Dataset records
———

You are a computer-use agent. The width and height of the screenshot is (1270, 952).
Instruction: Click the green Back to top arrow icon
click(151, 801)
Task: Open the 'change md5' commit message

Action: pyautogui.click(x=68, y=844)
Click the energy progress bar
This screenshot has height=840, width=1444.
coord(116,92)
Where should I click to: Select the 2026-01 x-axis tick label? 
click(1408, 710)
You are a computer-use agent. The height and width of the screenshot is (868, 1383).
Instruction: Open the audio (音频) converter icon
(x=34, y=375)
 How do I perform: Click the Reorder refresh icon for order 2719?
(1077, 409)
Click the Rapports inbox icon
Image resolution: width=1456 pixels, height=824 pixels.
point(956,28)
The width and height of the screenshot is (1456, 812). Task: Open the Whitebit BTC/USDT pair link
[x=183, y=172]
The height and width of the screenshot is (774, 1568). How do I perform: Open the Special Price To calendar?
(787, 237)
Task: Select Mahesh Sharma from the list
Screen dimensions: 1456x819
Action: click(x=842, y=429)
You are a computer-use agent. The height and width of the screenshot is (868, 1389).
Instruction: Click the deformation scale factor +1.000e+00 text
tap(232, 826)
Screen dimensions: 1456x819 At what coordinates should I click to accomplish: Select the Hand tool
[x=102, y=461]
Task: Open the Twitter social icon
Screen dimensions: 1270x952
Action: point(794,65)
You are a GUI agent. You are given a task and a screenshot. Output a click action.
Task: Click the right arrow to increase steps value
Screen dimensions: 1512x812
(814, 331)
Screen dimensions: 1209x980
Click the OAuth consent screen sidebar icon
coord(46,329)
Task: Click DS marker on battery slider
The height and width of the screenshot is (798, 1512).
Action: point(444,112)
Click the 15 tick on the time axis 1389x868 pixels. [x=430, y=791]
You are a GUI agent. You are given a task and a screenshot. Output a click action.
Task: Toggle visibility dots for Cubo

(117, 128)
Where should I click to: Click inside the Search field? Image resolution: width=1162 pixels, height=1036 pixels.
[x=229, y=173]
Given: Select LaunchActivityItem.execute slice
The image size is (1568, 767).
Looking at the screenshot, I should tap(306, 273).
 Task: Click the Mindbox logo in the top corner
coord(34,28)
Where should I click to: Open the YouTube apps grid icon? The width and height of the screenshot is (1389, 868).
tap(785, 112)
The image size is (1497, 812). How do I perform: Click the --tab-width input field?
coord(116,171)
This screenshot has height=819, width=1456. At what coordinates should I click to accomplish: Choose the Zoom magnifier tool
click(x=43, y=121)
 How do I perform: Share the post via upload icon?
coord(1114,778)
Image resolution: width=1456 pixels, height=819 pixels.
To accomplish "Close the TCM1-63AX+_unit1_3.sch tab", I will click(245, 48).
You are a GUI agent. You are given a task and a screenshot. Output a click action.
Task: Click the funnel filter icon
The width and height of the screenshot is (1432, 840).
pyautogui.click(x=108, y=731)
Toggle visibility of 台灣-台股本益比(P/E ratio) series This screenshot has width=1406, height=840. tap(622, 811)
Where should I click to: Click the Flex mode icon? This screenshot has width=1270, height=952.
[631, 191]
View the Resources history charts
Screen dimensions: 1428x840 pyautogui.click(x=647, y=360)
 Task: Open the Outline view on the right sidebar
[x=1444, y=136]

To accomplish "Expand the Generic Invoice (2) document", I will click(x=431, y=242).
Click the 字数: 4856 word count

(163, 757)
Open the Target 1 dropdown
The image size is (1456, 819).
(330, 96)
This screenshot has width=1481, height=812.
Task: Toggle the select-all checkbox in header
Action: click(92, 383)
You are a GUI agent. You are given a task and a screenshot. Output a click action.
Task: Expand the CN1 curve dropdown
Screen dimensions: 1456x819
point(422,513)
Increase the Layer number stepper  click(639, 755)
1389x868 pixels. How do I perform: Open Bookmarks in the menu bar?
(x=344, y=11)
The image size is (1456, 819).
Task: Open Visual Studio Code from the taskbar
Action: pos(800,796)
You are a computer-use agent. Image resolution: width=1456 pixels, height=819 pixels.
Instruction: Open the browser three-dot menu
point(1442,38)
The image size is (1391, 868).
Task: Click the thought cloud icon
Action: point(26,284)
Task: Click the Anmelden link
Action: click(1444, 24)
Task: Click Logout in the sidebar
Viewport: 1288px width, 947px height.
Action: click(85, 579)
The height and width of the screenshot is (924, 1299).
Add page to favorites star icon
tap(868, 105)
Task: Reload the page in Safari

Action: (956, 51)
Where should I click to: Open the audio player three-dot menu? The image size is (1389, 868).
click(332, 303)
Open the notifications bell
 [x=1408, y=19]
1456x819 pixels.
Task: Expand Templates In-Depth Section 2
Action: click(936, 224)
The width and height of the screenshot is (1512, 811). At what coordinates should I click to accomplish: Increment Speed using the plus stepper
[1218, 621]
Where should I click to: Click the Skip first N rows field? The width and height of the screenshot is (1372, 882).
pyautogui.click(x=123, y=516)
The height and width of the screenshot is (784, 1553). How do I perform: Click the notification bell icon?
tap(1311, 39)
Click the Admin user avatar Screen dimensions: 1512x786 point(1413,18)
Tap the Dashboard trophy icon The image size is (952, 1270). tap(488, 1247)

———

Every record must appear in the answer exactly as it does above.

### RESULT
You are a computer-use agent. The width and height of the screenshot is (1270, 952).
Instruction: Click the green Back to top arrow icon
click(151, 801)
Task: Open the 'change md5' commit message

Action: pyautogui.click(x=68, y=844)
Click the energy progress bar
This screenshot has height=840, width=1444.
coord(116,92)
Where should I click to: Select the 2026-01 x-axis tick label? 
click(1408, 710)
You are a computer-use agent. The height and width of the screenshot is (868, 1383).
Instruction: Open the audio (音频) converter icon
(x=34, y=375)
 How do I perform: Click the Reorder refresh icon for order 2719?
(1077, 409)
Click the Rapports inbox icon
Image resolution: width=1456 pixels, height=824 pixels.
point(956,28)
The width and height of the screenshot is (1456, 812). Task: Open the Whitebit BTC/USDT pair link
[x=183, y=172]
The height and width of the screenshot is (774, 1568). How do I perform: Open the Special Price To calendar?
(787, 237)
Task: Select Mahesh Sharma from the list
Screen dimensions: 1456x819
Action: click(x=842, y=429)
You are a computer-use agent. The height and width of the screenshot is (868, 1389).
Instruction: Click the deformation scale factor +1.000e+00 text
tap(232, 826)
Screen dimensions: 1456x819 At what coordinates should I click to accomplish: Select the Hand tool
[x=102, y=461]
Task: Open the Twitter social icon
Screen dimensions: 1270x952
Action: point(794,65)
You are a GUI agent. You are given a task and a screenshot. Output a click action.
Task: Click the right arrow to increase steps value
Screen dimensions: 1512x812
(814, 331)
Screen dimensions: 1209x980
Click the OAuth consent screen sidebar icon
coord(46,329)
Task: Click DS marker on battery slider
The height and width of the screenshot is (798, 1512).
Action: point(444,112)
Click the 15 tick on the time axis 1389x868 pixels. [x=430, y=791]
You are a GUI agent. You are given a task and a screenshot. Output a click action.
Task: Toggle visibility dots for Cubo

(117, 128)
Where should I click to: Click inside the Search field? Image resolution: width=1162 pixels, height=1036 pixels.
[x=229, y=173]
Given: Select LaunchActivityItem.execute slice
The image size is (1568, 767).
Looking at the screenshot, I should tap(306, 273).
 Task: Click the Mindbox logo in the top corner
coord(34,28)
Where should I click to: Open the YouTube apps grid icon? The width and height of the screenshot is (1389, 868).
tap(785, 112)
The image size is (1497, 812). How do I perform: Click the --tab-width input field?
coord(116,171)
This screenshot has height=819, width=1456. At what coordinates should I click to accomplish: Choose the Zoom magnifier tool
click(x=43, y=121)
 How do I perform: Share the post via upload icon?
coord(1114,778)
Image resolution: width=1456 pixels, height=819 pixels.
To accomplish "Close the TCM1-63AX+_unit1_3.sch tab", I will click(245, 48).
You are a GUI agent. You are given a task and a screenshot. Output a click action.
Task: Click the funnel filter icon
The width and height of the screenshot is (1432, 840).
pyautogui.click(x=108, y=731)
Toggle visibility of 台灣-台股本益比(P/E ratio) series This screenshot has width=1406, height=840. tap(622, 811)
Where should I click to: Click the Flex mode icon? This screenshot has width=1270, height=952.
[631, 191]
View the Resources history charts
Screen dimensions: 1428x840 pyautogui.click(x=647, y=360)
 Task: Open the Outline view on the right sidebar
[x=1444, y=136]

To accomplish "Expand the Generic Invoice (2) document", I will click(x=431, y=242).
Click the 字数: 4856 word count

(163, 757)
Open the Target 1 dropdown
The image size is (1456, 819).
(330, 96)
This screenshot has width=1481, height=812.
Task: Toggle the select-all checkbox in header
Action: click(92, 383)
You are a GUI agent. You are given a task and a screenshot. Output a click action.
Task: Expand the CN1 curve dropdown
Screen dimensions: 1456x819
point(422,513)
Increase the Layer number stepper  click(639, 755)
1389x868 pixels. How do I perform: Open Bookmarks in the menu bar?
(x=344, y=11)
The image size is (1456, 819).
Task: Open Visual Studio Code from the taskbar
Action: pos(800,796)
You are a computer-use agent. Image resolution: width=1456 pixels, height=819 pixels.
Instruction: Open the browser three-dot menu
point(1442,38)
The image size is (1391, 868).
Task: Click the thought cloud icon
Action: point(26,284)
Task: Click the Anmelden link
Action: click(1444, 24)
Task: Click Logout in the sidebar
Viewport: 1288px width, 947px height.
Action: click(85, 579)
The height and width of the screenshot is (924, 1299).
Add page to favorites star icon
tap(868, 105)
Task: Reload the page in Safari

Action: (956, 51)
Where should I click to: Open the audio player three-dot menu? The image size is (1389, 868).
click(332, 303)
Open the notifications bell
 [x=1408, y=19]
1456x819 pixels.
Task: Expand Templates In-Depth Section 2
Action: click(936, 224)
The width and height of the screenshot is (1512, 811). At what coordinates should I click to accomplish: Increment Speed using the plus stepper
[1218, 621]
Where should I click to: Click the Skip first N rows field? The width and height of the screenshot is (1372, 882).
pyautogui.click(x=123, y=516)
The height and width of the screenshot is (784, 1553). How do I perform: Click the notification bell icon?
tap(1311, 39)
Click the Admin user avatar Screen dimensions: 1512x786 point(1413,18)
Tap the Dashboard trophy icon The image size is (952, 1270). tap(488, 1247)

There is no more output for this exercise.